The same-sex marriage debate has gone postal. What's happened?
Time to give Malcolm Turnbull, George Brandis, and yes, even Peter Dutton, their due credit.
From its comical inception, the Coalition's ungainly "snail-mail" survey championed amazingly by the ultra-conservative Dutton, was the butt of derisive humour.
Transparently self-serving, it seemed like just another hurdle, just another can-kicking exercise, risible and beneath contempt.
Once green-lighted, after a desperate High Court challenge, it provoked the gravest warnings.
It would license a hideous public discourse, applying an unfair society-wide judgment on individual identity - a cold-hearted metric devised exclusively to devalue same-sex attracted relationships.
Zero weight was given to any affirmation arising from the major party leaders backing the change, let alone that flowing from a likely victory.
And in all the indignation, it was completely lost that marriage is by definition quintessentially a social construct. The broader the social engagement in its modernisation, the greater its validity once so broadened.
Politically this has been excruciating.
There's no denying the Prime Minister lost paint in middle Australia by embracing an ostensibly "ridiculous" process. But neither can one ignore the realpolitik. Bluntly, Turnbull saw no realistic alternative if he was to drag his party into the 21st century.

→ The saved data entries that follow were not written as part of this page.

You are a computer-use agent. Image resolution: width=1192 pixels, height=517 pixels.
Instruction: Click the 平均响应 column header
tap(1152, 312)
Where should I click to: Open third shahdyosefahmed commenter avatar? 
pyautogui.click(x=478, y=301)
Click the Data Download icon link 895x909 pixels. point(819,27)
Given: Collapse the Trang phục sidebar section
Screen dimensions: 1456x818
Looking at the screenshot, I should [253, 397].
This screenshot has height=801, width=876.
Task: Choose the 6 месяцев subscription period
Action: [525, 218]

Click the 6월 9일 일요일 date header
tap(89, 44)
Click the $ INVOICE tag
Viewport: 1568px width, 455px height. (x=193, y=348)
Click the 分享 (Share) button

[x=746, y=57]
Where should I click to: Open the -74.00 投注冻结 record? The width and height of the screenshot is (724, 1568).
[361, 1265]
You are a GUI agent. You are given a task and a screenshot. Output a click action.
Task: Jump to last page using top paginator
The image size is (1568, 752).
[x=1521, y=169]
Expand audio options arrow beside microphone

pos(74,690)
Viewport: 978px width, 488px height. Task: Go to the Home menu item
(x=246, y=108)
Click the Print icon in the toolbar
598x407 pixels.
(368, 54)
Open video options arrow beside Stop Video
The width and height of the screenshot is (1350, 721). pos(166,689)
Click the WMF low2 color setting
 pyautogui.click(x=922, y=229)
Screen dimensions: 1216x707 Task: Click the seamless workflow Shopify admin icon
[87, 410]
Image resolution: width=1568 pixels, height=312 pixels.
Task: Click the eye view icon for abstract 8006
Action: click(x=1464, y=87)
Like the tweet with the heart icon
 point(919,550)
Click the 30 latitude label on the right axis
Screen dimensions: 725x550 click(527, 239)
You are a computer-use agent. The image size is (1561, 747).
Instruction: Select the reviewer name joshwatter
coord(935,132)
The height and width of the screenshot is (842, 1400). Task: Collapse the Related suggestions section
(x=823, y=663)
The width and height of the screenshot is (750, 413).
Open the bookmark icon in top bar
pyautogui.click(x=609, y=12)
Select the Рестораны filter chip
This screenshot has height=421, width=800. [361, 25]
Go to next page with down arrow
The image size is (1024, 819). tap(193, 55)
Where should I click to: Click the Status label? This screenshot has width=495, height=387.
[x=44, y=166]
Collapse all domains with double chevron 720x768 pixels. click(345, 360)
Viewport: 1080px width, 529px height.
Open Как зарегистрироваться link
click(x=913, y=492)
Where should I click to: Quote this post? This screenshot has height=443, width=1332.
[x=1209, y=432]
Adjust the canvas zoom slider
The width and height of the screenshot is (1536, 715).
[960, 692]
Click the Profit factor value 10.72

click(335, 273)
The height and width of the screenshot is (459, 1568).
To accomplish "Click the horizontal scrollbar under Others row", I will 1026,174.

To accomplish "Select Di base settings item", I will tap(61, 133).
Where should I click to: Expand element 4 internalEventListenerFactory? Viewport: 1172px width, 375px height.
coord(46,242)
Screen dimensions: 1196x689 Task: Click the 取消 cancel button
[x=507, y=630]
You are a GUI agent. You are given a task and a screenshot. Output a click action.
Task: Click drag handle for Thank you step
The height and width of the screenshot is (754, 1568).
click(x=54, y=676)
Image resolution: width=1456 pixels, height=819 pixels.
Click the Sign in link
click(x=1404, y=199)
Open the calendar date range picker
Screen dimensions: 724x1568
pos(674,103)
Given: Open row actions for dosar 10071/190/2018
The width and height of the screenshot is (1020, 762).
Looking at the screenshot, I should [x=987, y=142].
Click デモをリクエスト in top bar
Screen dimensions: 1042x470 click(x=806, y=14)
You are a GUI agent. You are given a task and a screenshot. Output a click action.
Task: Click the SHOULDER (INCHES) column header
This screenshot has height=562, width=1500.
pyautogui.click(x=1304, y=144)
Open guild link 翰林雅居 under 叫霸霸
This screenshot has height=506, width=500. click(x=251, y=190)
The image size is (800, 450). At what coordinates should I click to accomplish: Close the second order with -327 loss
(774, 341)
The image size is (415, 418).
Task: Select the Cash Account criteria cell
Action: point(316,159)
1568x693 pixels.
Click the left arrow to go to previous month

Wisely, equality advocates chose to participate strongly, even as some within favoured a boycott. The temptation was to limit its turn-out to below 35 per cent and then argue its result was meaningless.
Hardheads decided to go for broke. They knew that drumming up the vote was also drumming up the survey's credibility, thus validating the Coalition.
But the bigger principle was worth protecting.
Ironically, the greatest advantage now, assuming a strong public endorsement, is the legitimacy of any question that has been so publicly and extensively litigated.
Indeed, the greatest asset the "yes" case has ahead of the parliamentary vote is that clear public endorsement.
Denial would be betrayal on a colossal scale.
In practical terms, the survey has given Coalition MPs the cover they need to ignore their recalcitrant base and vote squarely for social justice. More than that, it brings a moral and democratic obligation.